• THE INPUT
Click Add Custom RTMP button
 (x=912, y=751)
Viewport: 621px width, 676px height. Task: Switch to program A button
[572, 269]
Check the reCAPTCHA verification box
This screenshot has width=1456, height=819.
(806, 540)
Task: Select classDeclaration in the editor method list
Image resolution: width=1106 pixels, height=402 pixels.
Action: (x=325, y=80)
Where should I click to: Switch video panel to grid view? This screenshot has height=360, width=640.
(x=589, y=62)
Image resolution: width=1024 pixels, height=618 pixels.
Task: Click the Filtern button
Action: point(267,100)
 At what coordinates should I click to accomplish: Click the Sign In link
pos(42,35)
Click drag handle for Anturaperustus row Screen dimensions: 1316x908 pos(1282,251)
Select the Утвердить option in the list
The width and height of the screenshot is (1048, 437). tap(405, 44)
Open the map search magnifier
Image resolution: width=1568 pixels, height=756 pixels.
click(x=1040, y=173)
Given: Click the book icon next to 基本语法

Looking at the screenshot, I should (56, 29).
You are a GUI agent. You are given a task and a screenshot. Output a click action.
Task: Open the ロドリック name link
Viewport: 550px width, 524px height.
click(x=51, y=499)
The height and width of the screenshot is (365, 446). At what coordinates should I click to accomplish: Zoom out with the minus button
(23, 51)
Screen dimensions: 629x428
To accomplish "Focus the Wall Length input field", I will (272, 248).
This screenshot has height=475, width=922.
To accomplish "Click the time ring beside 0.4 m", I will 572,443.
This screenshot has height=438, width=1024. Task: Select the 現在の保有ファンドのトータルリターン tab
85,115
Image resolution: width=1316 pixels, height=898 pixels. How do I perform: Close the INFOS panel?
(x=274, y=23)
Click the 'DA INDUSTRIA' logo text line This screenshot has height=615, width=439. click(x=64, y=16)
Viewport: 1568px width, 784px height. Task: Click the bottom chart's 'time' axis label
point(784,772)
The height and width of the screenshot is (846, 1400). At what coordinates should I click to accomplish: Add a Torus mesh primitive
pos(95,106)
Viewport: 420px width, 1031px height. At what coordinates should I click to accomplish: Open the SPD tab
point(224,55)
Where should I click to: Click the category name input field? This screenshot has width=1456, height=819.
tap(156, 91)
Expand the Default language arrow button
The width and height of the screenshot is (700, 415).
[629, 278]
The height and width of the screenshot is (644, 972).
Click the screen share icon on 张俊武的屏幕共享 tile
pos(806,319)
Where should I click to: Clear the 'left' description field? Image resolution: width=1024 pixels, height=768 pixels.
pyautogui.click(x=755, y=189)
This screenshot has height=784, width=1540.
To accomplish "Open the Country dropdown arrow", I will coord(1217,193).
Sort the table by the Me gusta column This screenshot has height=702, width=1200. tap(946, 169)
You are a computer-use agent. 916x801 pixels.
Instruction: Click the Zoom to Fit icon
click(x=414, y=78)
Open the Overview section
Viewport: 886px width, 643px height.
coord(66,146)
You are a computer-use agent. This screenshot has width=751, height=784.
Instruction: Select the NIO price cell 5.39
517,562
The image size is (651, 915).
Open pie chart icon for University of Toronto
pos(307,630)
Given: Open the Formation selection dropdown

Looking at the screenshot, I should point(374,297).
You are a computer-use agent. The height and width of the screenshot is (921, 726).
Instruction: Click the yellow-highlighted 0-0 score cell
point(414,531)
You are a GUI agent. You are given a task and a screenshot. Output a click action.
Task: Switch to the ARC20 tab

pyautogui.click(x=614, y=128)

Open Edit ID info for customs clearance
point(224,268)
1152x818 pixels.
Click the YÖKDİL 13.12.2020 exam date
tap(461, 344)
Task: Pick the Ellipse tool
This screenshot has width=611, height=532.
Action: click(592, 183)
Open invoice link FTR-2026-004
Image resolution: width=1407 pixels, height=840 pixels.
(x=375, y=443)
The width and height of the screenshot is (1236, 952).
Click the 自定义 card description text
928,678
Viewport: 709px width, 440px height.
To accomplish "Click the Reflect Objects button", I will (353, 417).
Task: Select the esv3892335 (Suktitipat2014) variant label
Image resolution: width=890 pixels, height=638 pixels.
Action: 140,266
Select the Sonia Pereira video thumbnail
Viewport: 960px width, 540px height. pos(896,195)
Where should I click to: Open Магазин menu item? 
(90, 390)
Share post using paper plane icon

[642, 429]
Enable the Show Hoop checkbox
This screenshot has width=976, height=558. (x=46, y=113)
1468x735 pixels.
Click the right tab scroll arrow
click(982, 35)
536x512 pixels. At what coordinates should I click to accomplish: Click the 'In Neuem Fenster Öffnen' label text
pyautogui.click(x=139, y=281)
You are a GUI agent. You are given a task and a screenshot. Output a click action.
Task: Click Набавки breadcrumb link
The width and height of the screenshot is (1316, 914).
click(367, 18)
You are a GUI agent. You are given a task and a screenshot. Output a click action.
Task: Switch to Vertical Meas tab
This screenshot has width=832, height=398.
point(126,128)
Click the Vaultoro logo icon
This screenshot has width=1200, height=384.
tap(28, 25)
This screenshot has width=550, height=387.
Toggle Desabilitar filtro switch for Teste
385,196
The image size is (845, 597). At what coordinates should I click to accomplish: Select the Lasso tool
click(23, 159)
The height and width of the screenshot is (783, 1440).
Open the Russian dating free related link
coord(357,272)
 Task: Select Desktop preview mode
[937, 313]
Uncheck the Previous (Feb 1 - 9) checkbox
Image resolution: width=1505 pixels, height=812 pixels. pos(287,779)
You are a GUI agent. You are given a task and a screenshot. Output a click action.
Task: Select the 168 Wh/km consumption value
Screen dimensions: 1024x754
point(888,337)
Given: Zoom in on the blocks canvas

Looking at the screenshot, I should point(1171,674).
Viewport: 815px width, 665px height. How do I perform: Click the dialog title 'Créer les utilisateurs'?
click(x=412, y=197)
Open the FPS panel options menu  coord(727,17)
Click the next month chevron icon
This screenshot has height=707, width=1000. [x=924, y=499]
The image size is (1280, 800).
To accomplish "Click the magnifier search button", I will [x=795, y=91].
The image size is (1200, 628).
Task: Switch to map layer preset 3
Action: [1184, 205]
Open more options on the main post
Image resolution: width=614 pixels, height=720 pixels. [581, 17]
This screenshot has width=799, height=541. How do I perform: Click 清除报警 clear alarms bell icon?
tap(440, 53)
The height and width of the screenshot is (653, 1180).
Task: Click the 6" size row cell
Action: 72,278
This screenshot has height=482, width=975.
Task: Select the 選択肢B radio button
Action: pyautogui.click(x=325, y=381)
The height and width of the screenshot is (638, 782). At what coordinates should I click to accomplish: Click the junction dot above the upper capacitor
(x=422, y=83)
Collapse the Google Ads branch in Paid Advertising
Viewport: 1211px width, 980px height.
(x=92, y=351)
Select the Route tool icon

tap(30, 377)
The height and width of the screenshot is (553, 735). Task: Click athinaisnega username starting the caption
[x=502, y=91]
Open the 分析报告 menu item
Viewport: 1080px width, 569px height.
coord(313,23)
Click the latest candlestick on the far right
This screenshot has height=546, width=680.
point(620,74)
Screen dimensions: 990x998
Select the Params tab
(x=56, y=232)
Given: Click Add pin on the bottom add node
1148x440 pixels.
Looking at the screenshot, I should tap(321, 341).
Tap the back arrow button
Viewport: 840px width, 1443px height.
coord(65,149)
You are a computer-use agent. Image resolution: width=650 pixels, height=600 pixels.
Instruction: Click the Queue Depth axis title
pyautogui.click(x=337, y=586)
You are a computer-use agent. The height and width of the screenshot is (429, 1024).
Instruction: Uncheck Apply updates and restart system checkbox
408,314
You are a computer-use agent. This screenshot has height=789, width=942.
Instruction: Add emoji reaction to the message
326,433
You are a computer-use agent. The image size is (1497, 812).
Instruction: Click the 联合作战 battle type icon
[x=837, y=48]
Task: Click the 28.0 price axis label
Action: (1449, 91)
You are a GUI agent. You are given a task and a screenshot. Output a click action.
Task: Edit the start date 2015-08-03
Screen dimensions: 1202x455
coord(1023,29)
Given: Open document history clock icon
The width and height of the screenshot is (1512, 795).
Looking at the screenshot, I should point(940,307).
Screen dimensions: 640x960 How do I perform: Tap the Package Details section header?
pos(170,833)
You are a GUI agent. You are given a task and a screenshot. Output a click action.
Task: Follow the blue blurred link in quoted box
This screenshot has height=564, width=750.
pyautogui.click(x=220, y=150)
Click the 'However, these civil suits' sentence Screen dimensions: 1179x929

• DIRECTIVE
Reproduce the items verbatim, from the first line through the line containing "click(x=1040, y=173)", inclusive.

• EXERCISE RESPONSE
Click Add Custom RTMP button
 (x=912, y=751)
Viewport: 621px width, 676px height. Task: Switch to program A button
[572, 269]
Check the reCAPTCHA verification box
This screenshot has width=1456, height=819.
(806, 540)
Task: Select classDeclaration in the editor method list
Image resolution: width=1106 pixels, height=402 pixels.
Action: (x=325, y=80)
Where should I click to: Switch video panel to grid view? This screenshot has height=360, width=640.
(x=589, y=62)
Image resolution: width=1024 pixels, height=618 pixels.
Task: Click the Filtern button
Action: point(267,100)
 At what coordinates should I click to accomplish: Click the Sign In link
pos(42,35)
Click drag handle for Anturaperustus row Screen dimensions: 1316x908 pos(1282,251)
Select the Утвердить option in the list
The width and height of the screenshot is (1048, 437). tap(405, 44)
Open the map search magnifier
Image resolution: width=1568 pixels, height=756 pixels.
click(x=1040, y=173)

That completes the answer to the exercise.